Album Review: Big Black Delta – 4

Synth-pop singles galore

Big Black Delta is comprised of a single man, the one and only Jonathan Bates. Previously a member of the band Mellowdrone, he split due to his indignation of the inescapable logistics multi-membered bands require. He then began to pursue his own solo project. He’s already produced four other LPs, a profusion of singles and about a half-dozen remixes as a solo artist. Hailing from LA and having been active for a decade now, Big Black Delta is now releasing the curious musical motley, 4, which elides mostly new-wave synthpop and touches of classical and even heavy-metal. With a runtime clocking in at 47 minutes in a dozen songs, this fifth full-length LP is like a lost rhapsodic production of an alternate ‘80s that has only now surfaced.

From the outset, the first track, “Lord Only Knows,” is unequivocally influenced by Van Halen guitar-craft. Yet, it doesn’t restrain itself. It sometimes sidelines the heavy guitar for little synth note breaks that offer a disparity against the darker and it balances well. Although the guitar is subscribing to that ubiquitous heavy-metal sound, the singing couldn’t really be classified as “heavy-metal.” It deviates from the dark and is another incarnation of the lightness of the track–it’s ruminative, more sensitive than the music, even a little effeminate. Bates then ditches the guitar, or rather attenuates it into the background so that these major chord progressions on synth can shine through. It’s a crisp and clean introduction.

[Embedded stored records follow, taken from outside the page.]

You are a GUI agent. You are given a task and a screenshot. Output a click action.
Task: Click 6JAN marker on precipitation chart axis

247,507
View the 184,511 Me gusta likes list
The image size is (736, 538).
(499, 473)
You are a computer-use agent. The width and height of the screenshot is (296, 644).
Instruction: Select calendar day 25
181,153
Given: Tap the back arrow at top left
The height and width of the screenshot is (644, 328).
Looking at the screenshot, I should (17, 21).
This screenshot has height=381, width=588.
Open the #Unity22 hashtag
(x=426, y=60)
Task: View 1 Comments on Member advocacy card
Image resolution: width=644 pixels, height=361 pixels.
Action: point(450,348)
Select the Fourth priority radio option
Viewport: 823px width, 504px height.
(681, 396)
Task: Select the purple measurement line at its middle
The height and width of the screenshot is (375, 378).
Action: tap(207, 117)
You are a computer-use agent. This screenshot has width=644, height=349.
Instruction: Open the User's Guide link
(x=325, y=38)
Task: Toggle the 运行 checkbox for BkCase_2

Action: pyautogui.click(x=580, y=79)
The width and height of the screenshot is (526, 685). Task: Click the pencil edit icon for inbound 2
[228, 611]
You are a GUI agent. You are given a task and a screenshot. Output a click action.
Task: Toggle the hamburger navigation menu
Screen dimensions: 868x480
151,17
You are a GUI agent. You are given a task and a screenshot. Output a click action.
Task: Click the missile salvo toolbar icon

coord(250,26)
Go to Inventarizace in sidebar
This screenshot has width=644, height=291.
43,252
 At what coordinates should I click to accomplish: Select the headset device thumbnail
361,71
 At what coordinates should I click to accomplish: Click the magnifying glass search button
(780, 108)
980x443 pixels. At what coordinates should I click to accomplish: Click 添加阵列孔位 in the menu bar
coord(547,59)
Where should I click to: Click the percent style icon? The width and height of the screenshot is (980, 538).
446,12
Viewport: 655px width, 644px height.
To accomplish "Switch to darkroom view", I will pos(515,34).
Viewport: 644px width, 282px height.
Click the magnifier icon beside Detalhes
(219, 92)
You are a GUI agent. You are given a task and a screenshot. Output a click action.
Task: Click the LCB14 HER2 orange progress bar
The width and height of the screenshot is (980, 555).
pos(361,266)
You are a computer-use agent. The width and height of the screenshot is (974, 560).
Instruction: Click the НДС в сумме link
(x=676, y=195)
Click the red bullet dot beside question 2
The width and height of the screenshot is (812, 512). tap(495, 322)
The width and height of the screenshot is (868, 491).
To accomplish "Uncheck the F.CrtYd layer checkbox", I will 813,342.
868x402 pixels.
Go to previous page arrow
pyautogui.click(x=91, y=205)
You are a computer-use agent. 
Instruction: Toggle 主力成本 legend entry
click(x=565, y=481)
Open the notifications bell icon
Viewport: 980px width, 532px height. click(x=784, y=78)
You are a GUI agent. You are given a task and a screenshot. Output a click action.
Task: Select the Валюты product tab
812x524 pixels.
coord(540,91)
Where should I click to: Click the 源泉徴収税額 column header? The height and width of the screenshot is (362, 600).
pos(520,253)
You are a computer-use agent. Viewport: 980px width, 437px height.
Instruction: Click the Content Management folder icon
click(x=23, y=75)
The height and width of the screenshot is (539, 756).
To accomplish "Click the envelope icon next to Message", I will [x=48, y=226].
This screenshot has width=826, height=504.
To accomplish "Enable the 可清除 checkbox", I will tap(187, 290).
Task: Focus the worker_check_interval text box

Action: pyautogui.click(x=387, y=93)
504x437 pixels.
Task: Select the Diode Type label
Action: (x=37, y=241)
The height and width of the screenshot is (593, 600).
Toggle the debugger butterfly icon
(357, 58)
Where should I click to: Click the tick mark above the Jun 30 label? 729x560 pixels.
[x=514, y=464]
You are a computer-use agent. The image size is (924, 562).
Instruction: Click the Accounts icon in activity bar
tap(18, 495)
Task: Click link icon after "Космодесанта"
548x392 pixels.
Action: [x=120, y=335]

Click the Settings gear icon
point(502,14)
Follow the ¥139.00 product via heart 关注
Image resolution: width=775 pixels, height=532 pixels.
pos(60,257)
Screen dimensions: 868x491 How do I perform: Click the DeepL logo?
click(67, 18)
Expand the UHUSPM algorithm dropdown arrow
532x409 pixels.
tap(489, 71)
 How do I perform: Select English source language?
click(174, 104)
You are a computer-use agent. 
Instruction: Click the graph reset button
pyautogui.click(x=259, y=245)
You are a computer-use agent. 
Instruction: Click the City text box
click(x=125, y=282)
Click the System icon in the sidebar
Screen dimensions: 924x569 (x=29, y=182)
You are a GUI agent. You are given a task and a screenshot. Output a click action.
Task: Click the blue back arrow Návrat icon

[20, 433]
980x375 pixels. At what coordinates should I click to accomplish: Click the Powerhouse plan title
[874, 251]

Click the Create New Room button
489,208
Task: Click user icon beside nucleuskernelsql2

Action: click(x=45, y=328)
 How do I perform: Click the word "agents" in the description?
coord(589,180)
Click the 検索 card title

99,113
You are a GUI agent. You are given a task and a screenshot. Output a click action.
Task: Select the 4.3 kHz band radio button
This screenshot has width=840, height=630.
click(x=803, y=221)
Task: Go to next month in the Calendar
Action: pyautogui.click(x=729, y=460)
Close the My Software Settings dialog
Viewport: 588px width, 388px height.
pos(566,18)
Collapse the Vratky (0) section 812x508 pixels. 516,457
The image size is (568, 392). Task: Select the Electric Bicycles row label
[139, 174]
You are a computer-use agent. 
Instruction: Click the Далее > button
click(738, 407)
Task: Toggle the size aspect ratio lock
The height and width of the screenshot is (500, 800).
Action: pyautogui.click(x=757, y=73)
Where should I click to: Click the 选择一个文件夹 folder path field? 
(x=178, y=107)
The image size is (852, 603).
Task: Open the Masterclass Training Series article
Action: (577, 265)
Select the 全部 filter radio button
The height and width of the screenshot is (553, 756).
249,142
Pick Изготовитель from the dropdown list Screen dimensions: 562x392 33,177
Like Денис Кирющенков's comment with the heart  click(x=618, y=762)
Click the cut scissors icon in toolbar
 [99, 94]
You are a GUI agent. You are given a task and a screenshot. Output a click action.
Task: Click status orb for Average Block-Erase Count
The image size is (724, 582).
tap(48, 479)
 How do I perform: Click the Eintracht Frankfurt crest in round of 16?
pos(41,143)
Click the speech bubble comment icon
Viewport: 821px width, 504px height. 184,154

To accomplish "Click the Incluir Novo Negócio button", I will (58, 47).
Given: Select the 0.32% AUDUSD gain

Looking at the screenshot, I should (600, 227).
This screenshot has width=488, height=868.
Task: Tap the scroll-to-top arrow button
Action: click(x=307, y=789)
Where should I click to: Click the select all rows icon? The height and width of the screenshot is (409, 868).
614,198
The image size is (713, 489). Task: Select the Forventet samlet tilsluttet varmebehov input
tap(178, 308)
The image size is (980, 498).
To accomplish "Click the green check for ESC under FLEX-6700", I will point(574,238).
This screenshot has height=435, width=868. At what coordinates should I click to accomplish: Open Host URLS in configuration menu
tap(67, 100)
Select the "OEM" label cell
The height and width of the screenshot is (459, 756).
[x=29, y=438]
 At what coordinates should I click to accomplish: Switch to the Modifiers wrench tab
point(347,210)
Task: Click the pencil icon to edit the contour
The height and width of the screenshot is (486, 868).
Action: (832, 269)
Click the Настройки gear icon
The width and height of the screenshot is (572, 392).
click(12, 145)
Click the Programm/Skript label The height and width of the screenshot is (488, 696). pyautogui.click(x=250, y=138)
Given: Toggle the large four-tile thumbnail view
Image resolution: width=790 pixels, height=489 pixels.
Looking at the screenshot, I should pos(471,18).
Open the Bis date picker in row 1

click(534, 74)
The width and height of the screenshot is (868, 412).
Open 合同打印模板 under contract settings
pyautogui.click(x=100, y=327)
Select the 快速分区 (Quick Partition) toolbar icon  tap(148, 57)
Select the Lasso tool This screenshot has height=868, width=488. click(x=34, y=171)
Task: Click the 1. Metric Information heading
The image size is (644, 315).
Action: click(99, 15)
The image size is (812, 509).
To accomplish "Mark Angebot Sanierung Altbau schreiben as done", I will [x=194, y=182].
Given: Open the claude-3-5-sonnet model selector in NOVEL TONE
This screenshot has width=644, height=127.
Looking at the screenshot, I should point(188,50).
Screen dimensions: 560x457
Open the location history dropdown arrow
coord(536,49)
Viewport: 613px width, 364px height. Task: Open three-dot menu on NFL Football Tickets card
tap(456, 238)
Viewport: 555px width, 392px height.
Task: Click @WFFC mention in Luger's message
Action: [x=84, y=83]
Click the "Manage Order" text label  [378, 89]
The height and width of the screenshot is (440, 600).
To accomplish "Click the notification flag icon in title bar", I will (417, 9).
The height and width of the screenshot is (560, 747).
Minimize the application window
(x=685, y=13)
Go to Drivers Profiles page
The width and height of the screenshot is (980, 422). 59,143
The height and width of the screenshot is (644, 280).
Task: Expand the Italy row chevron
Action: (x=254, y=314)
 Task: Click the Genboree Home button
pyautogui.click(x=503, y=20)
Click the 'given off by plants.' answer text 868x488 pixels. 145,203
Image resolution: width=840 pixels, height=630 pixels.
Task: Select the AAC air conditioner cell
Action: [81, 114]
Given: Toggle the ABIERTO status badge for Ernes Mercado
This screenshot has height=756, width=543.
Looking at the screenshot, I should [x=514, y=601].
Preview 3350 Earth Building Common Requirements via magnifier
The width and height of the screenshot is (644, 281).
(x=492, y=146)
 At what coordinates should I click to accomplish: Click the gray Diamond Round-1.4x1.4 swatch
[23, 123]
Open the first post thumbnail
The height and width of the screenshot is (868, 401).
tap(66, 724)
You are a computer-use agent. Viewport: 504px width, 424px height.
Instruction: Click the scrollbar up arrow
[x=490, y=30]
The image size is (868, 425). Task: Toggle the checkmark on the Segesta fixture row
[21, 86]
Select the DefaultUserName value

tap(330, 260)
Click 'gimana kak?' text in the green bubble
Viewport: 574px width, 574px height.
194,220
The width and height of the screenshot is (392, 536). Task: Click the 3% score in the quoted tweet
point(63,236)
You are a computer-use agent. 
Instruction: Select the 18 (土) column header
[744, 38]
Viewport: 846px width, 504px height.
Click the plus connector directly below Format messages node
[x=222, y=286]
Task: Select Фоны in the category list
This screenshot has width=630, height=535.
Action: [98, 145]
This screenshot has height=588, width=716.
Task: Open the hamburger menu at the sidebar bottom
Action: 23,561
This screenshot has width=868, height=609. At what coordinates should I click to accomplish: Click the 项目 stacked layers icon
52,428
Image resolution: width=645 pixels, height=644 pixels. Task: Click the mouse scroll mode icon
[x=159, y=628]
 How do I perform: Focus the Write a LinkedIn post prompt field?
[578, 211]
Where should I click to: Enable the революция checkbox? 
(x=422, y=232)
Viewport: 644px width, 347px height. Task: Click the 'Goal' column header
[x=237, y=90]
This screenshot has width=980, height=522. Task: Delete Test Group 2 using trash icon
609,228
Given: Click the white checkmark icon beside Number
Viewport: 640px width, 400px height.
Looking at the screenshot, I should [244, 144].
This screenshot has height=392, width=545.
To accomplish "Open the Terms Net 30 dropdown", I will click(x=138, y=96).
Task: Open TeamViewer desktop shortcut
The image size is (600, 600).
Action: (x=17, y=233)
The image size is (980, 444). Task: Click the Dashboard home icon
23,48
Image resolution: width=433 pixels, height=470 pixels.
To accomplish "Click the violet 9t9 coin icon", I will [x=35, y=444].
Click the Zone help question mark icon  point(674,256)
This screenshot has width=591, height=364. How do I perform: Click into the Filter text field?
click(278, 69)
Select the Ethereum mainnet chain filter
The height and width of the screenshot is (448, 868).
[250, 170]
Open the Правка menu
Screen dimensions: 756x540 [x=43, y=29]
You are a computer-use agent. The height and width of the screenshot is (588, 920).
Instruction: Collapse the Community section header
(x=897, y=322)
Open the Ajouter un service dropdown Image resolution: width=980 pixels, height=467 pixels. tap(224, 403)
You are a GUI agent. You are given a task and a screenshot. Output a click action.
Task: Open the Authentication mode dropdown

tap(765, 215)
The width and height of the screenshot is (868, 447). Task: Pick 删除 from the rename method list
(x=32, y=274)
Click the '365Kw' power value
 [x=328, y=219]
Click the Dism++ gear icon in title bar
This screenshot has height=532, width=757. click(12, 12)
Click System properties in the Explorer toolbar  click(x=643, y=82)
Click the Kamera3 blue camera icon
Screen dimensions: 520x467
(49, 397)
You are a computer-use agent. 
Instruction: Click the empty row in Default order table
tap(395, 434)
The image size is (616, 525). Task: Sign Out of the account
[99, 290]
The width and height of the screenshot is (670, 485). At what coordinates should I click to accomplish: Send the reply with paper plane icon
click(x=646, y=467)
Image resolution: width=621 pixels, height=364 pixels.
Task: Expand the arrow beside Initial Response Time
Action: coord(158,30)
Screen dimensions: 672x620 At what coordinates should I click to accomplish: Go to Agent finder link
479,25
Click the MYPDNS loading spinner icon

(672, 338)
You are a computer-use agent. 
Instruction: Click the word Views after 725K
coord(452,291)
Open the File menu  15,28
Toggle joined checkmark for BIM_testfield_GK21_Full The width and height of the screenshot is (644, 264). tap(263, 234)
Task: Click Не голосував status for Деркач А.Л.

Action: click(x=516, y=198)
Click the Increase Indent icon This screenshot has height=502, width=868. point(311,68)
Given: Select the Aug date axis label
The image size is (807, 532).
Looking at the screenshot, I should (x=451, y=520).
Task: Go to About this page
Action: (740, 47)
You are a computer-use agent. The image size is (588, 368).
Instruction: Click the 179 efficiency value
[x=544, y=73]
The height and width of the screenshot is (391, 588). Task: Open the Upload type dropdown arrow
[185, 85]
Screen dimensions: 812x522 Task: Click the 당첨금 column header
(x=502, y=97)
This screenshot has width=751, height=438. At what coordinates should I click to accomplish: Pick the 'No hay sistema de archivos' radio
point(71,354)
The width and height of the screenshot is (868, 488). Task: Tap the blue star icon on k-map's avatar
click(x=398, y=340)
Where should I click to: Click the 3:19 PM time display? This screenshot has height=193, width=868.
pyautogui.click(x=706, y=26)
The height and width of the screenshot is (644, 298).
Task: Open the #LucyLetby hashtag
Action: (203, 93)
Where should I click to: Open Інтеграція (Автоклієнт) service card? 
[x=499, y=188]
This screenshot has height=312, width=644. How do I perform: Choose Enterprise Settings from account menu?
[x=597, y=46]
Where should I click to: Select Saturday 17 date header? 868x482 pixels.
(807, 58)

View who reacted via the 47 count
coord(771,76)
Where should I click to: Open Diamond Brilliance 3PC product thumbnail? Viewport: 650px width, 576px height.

The next track, “Vessel,” deploys this metallic, shimmering synth melody and even, rather oddly, has Christmas jingle-bells ringing in the background. There’s even a bit of that classic era-definitive autotune or vocoder singing present on the track. The entire album purloins all the ‘80s music tropes, most eminently, the drum-machine track. So, naturally, the album sounds derivative and draws strictly from the ‘80s, but Big Black Delta adds their own spin to it. So overall, it doesn’t sound completely ripped off.

Each track has its idiosyncratic punch. In the fourth track, “Summoner,” there’s this deliciously syncopated main synth line vying with the other instruments creating this stereophonic effect in which the sound seems to be gliding from one ear and through one’s head to the other and back again. It’s wonderfully disorientating. In track five, “Ballad of the Codependent,” there’s no other way to put it but, the audio at the beginning bears a semblance to sand being poured over a sheet or something being sandblasted. Or, in the sixth track, “Sunday,” it stratifies the sound down considerably and makes use of the most gorgeous, gauzy piano loop. It’s balletic, graceful, innocent while there’s this echoic object-falling-onto-hardwood-floor sound in the distance and sibilant tire-screeching. This track is most reflective of the album cover art.

All in all, from the occasional horn sections coalesced with the intractable metal guitar to the maniacal synth arpeggio loops to the beatific vocals singing of inquisitive themes, it’s impossible for Big Black Delta to have nothing for listeners. What is also particularly amusing off the piece are the self-derisive lyrics in track 11, “Air-Conditioned Dork,” wherein he seems to be blithely dissing himself (supposedly he’s the dork subjected to the air-conditioning): “look at this fool/ you’re trying to write a song/ look at his shoes/ he’s got it all wrong.” It’s the one meta track on the album and it deserves a gold star. If one has to listen to any, listen to this one. Apart from that aside, 4 is actually pretty strikingly good.